Investigating Cursor-based Interactions to Support Non-Visual Exploration in the Real World
Anhong Guo, Saige McVea, Xu Wang, Patrick Clary, Ken Goldman, Yang Li, Yu Zhong, Jeffrey P. Bigham · 2018 · Proceedings of the 20th International ACM SIGACCESS Conference on Computers and Accessibility (ASSETS 2018) · doi:10.1145/3234695.3236339
Summary
This paper from Google and Carnegie Mellon University defines and compares three cursor-based interaction techniques designed to help blind and low vision people attend to specific items within complex real-world visual scenes. While computer vision systems like Seeing AI and OrCam can provide audio overviews of scenes, blind users often need to focus on specific details — finding a particular object on a table, reading a specific sign, or operating an appliance control panel. The three techniques are: window cursor (moving the phone to scan, with the camera center as the focus point), finger cursor (pointing a finger at real-world objects to get audio feedback about what is near the fingertip), and touch cursor (dragging a finger on the touchscreen to explore a captured image of the scene). The system was implemented as an Android application using multiple computer vision recognizers including object identification, face detection, landmark detection, food identification, and OCR. Audio feedback includes text-to-speech announcements of detected entities plus earcons — brief sound cues indicating when entities or the user's finger are in the camera's field of view.
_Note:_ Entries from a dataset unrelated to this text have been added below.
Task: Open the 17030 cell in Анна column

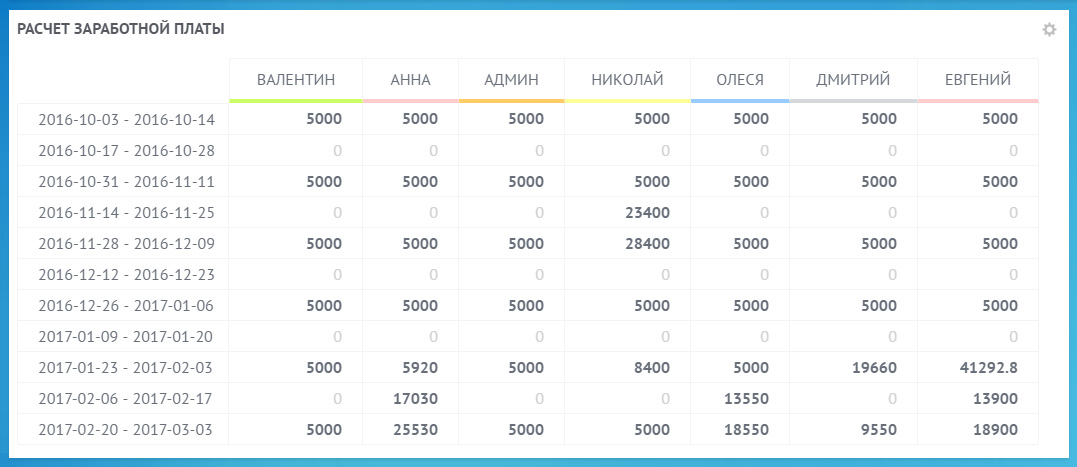Action: 415,399
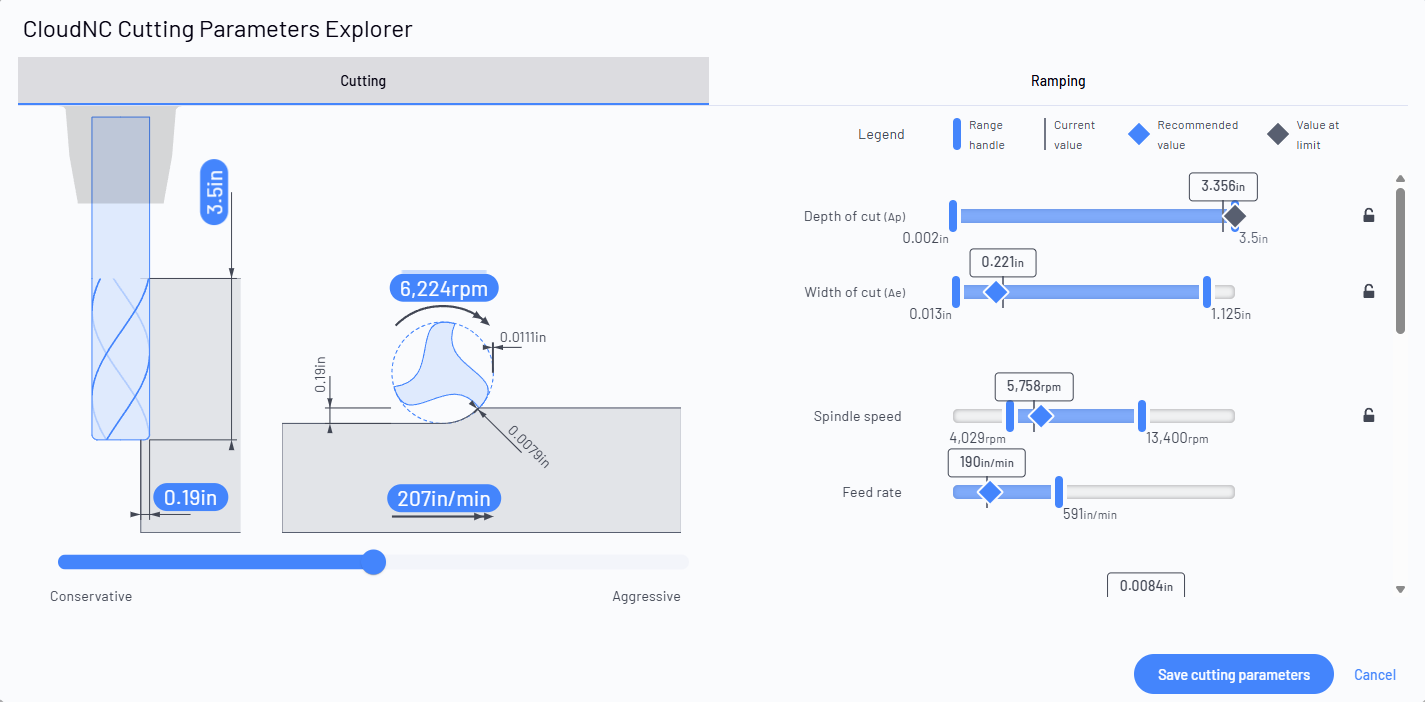Toggle the Width of cut lock icon

(1369, 292)
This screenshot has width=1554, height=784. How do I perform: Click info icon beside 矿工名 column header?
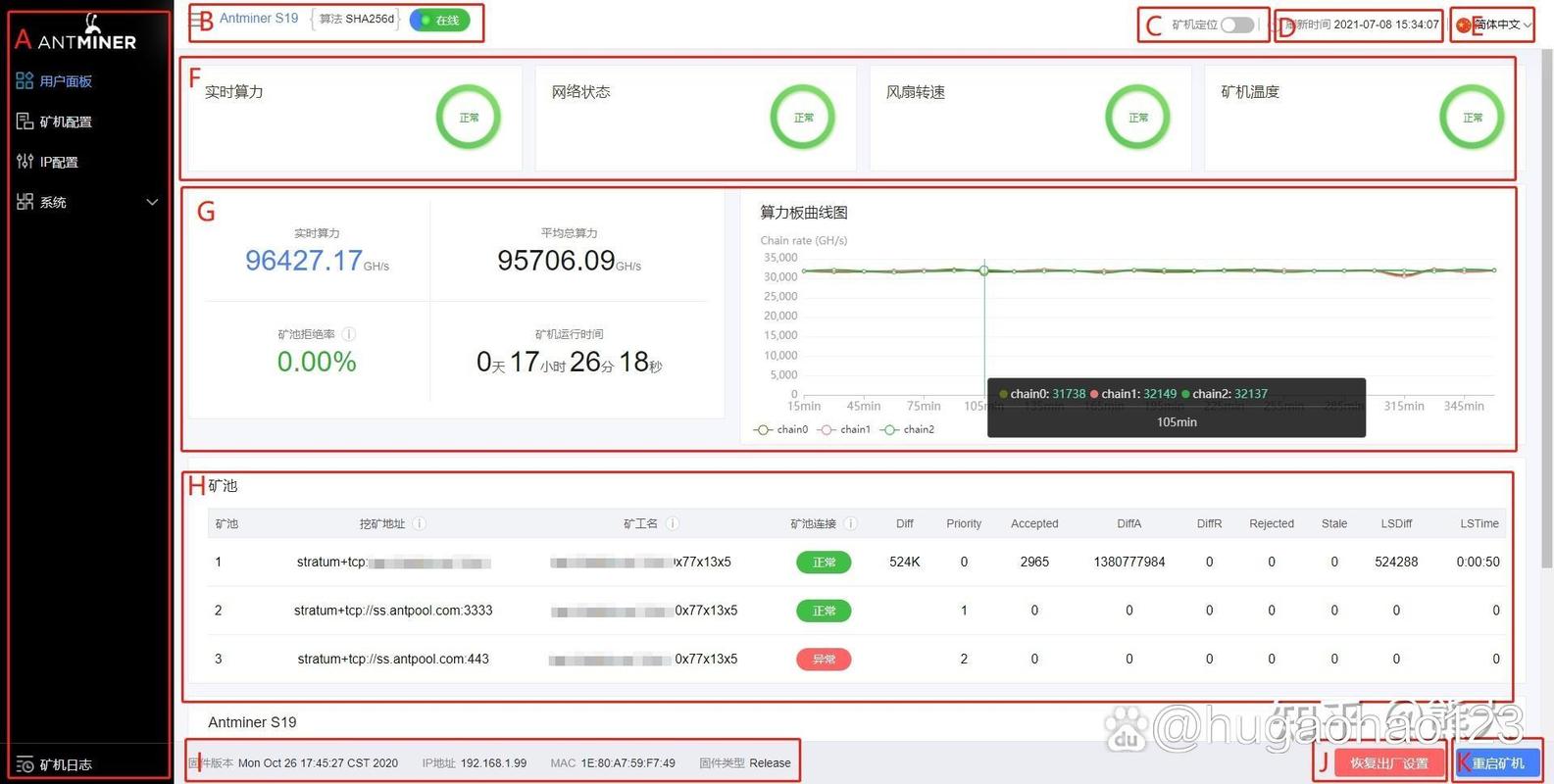[x=673, y=523]
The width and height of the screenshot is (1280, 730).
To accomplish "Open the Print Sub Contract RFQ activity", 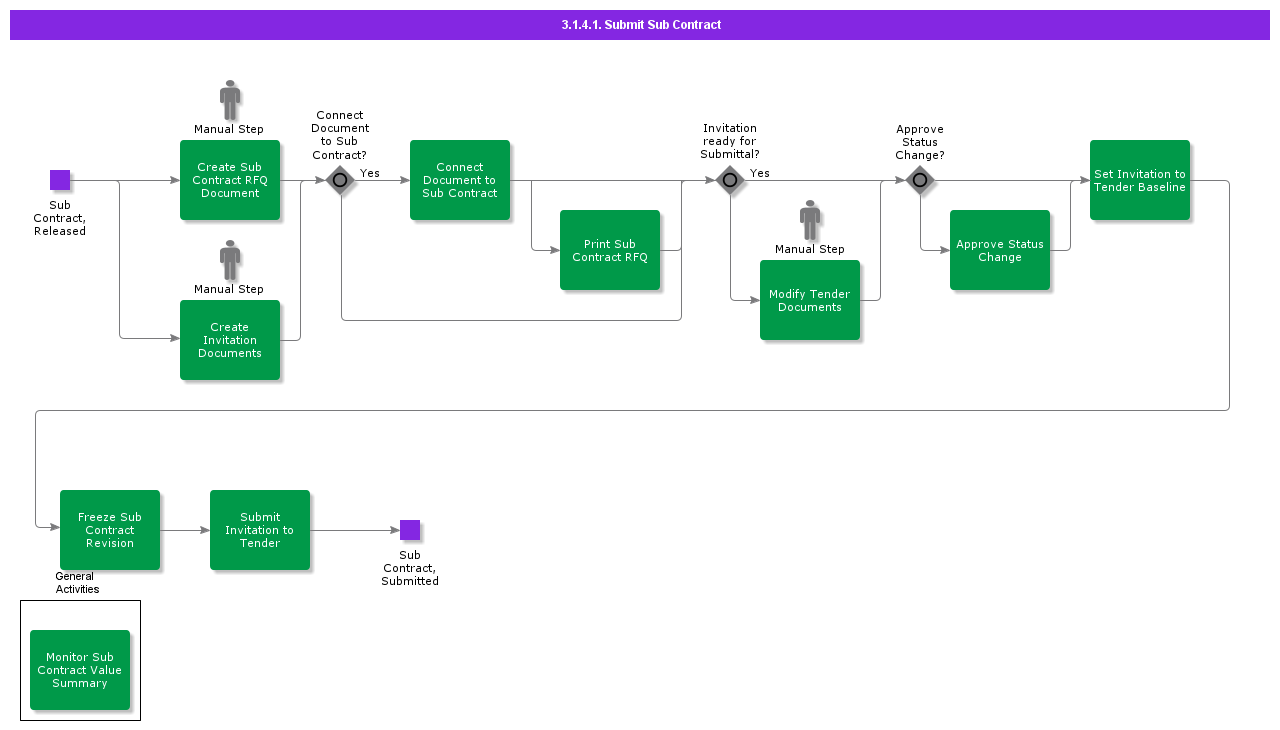I will [x=610, y=250].
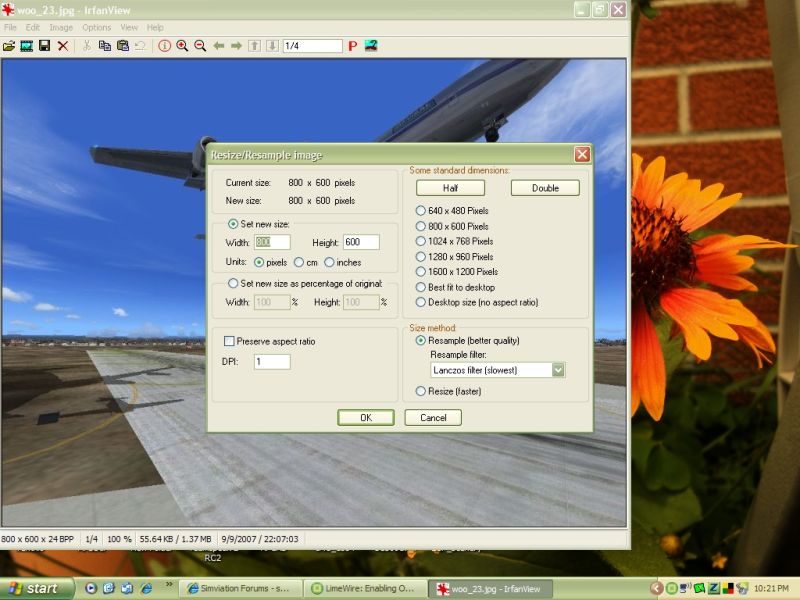Open the Image menu
The image size is (800, 600).
[61, 27]
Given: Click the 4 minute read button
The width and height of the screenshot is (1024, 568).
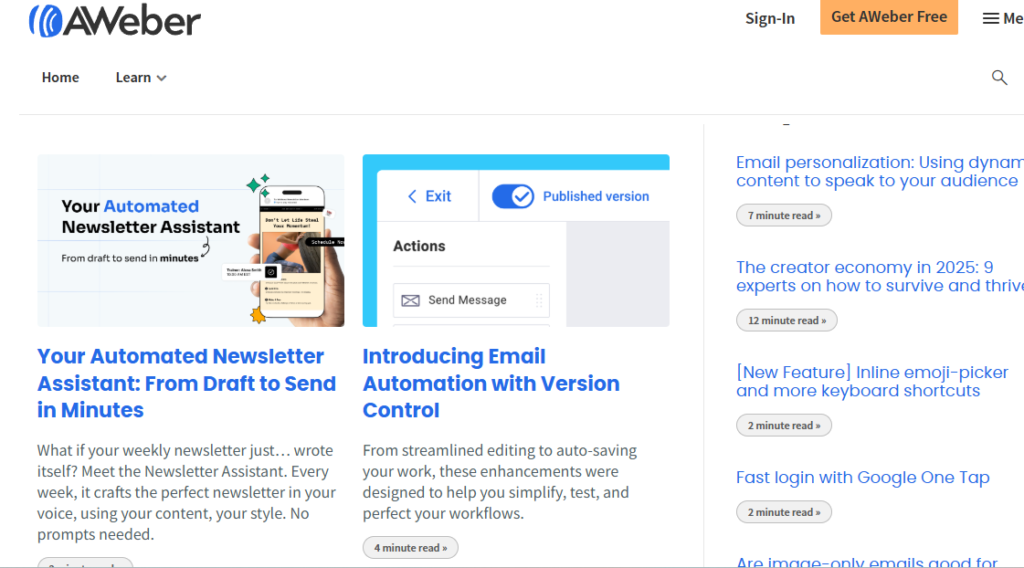Looking at the screenshot, I should pyautogui.click(x=410, y=548).
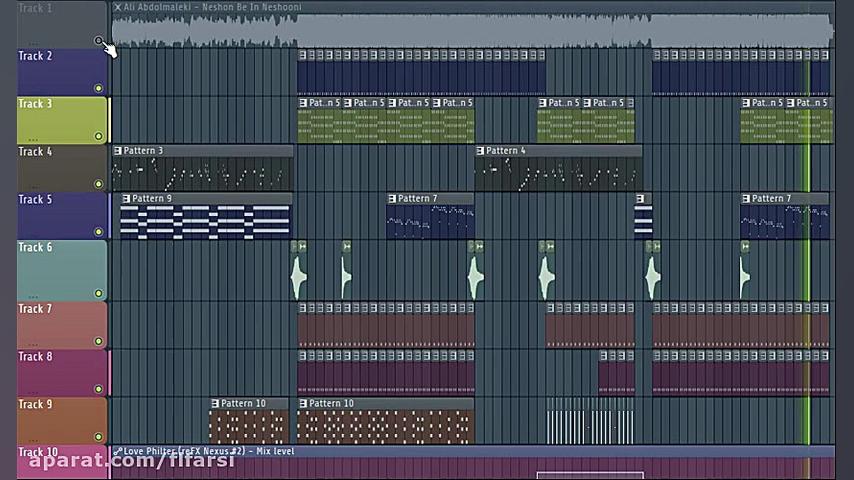Select the Track 4 header label
Image resolution: width=854 pixels, height=480 pixels.
35,151
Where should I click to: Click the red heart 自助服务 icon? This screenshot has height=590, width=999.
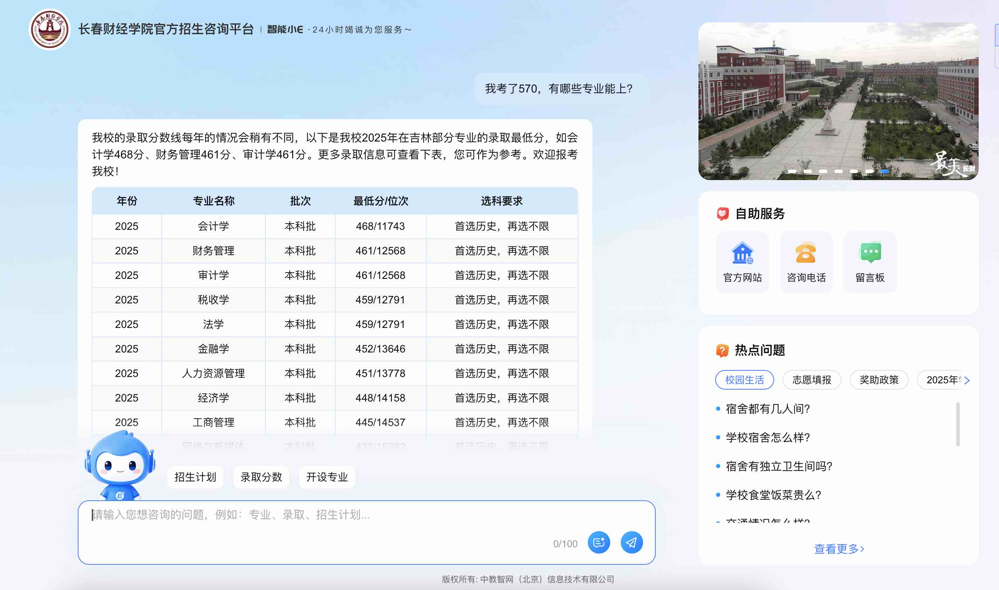(x=722, y=214)
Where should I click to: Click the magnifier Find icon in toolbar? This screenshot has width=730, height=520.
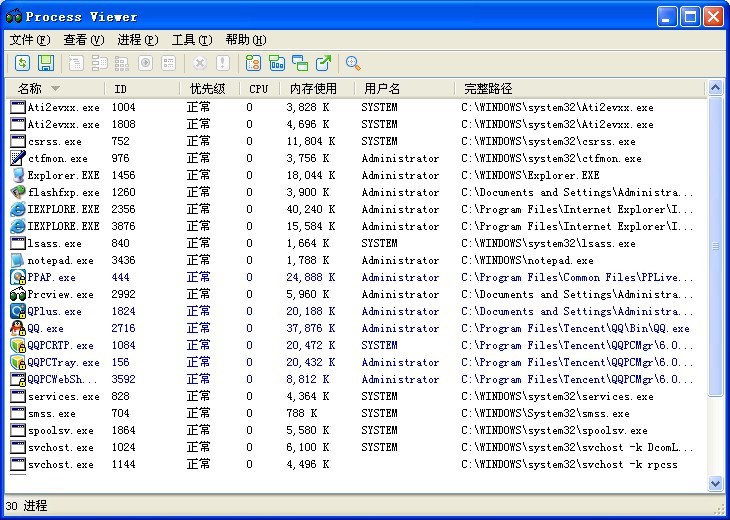coord(353,63)
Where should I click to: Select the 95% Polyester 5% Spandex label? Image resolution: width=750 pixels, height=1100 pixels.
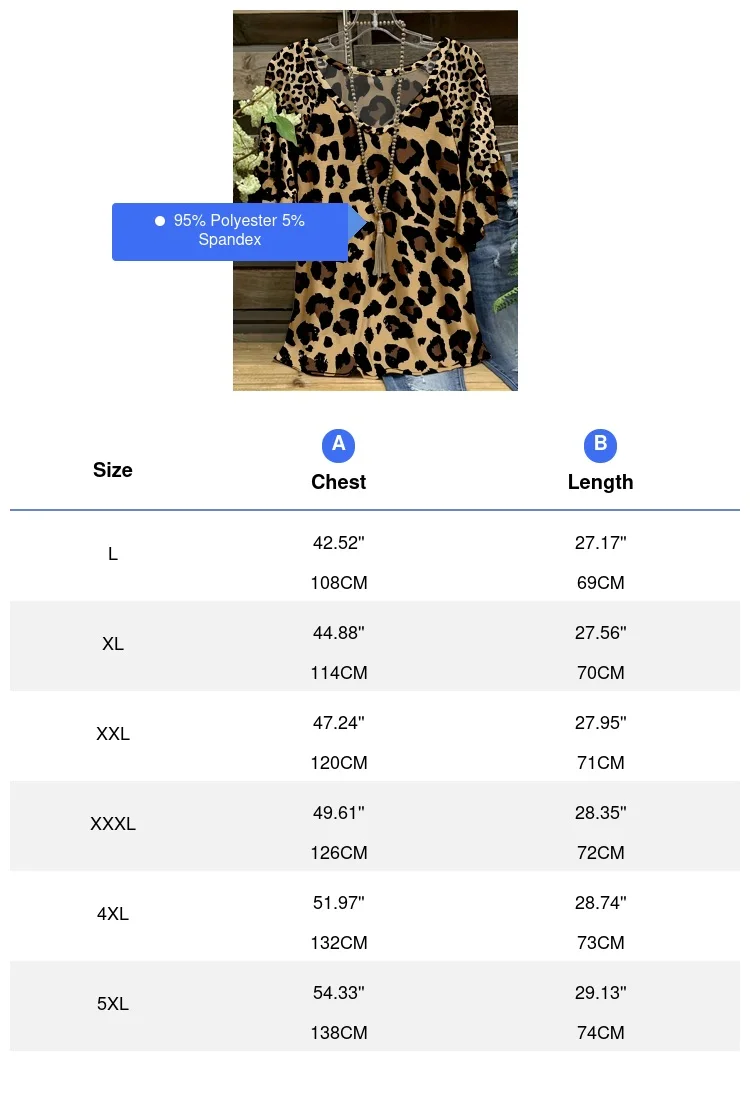[x=238, y=231]
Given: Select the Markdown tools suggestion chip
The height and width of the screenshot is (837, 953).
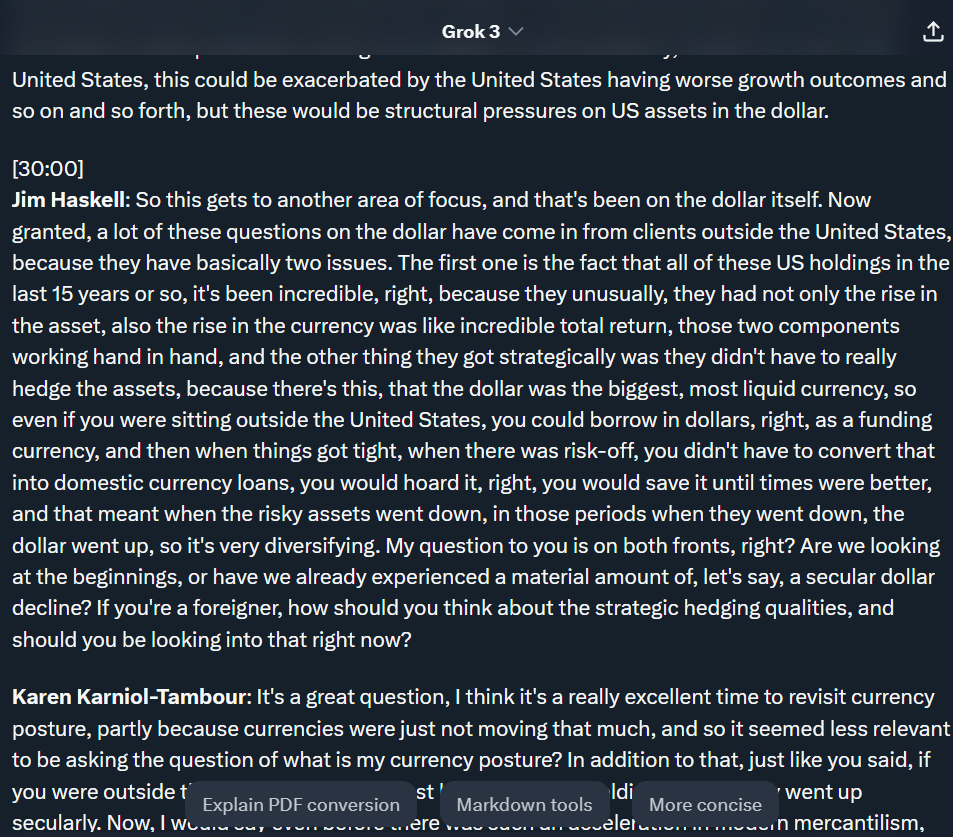Looking at the screenshot, I should 524,804.
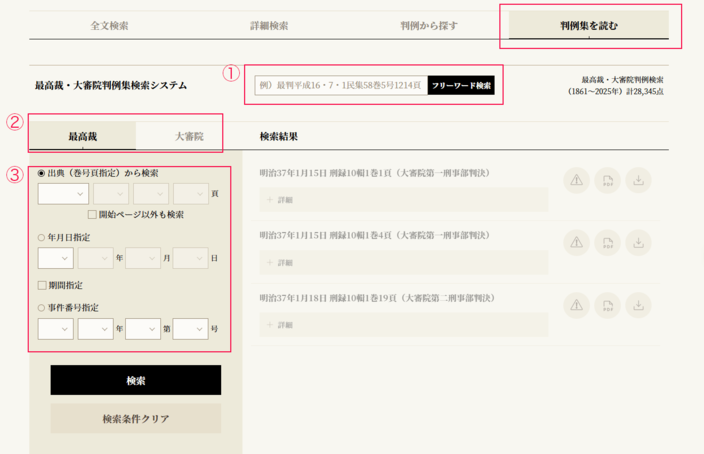Image resolution: width=704 pixels, height=454 pixels.
Task: Open the era dropdown under 年月日指定
Action: coord(55,258)
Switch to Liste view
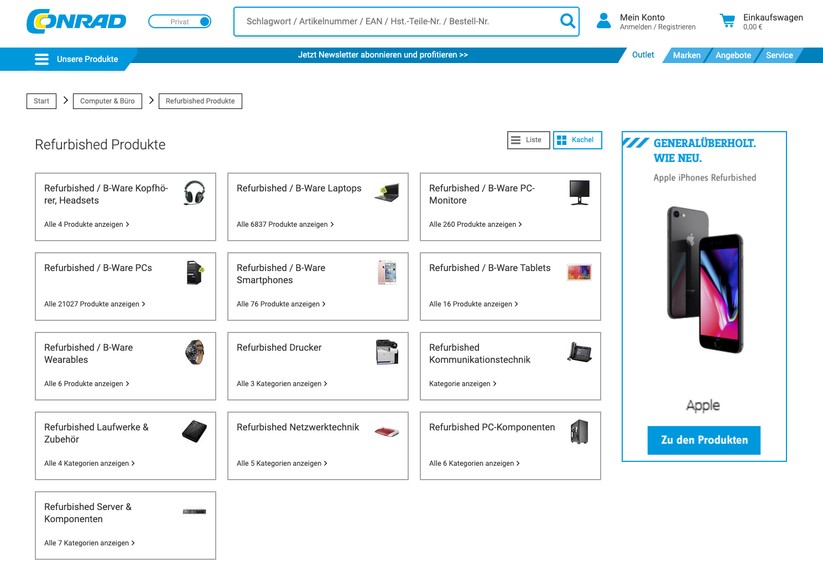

The researchers conducted a user study with 12 participants (9 blind, 3 low vision) across four tasks representative of daily activities: locating an object on a kitchen table, reading a bulletin board schedule, operating a microwave panel, and exploring a petting zoo environment.
Key findings
Each cursor technique proved best suited to different tasks. Window cursor was preferred for locating objects on large surfaces (7 of 9 blind users preferred it) because it required only one hand and the least coordination, though users found the scanning window too small and had difficulty judging angular alignment. Finger cursor was preferred for accessing appliance control panels (6 preferred) because it provided a direct physical connection to the target, making users most confident they were pressing the right button — though finger occlusion of text was a practical problem. Touch cursor was preferred for interpreting documents and understanding spatial layouts (5 preferred) because it supported systematic exploration, though mapping screen positions to real-world locations was unintuitive. A critical cross-cutting finding was the importance of social acceptability: multiple participants expressed concern about looking strange pointing fingers, holding phones up in public, or hunching over screens, with some stating they would not adopt tools that drew unwanted attention. Users consistently requested the ability to freeze images for exploration rather than working with live camera feeds, and wanted intelligent summaries rather than raw entity-by-entity output. Recognition latency (especially OCR at ~1fps) severely degraded usability across all techniques.
Relevance
This study provides foundational design guidance for anyone building computer vision-based accessibility tools for blind users. Its key contribution is demonstrating that no single interaction paradigm works for all tasks — effective real-world exploration requires multiple complementary cursor modes, ideally with automatic switching based on context. The findings challenge the common assumption in accessibility product design that a single camera-based interaction will suffice. For practitioners, the detailed user feedback reveals practical barriers that technical specifications miss: social stigma of conspicuous device use, the mismatch between screen coordinates and physical space, finger occlusion blocking the very text users want to read, and the need for sub-100ms latency for interactions to feel natural. The study also highlights that users who more recently lost their sight found the techniques more intuitive, suggesting that familiarity with visual concepts aids adoption of vision-substitution tools.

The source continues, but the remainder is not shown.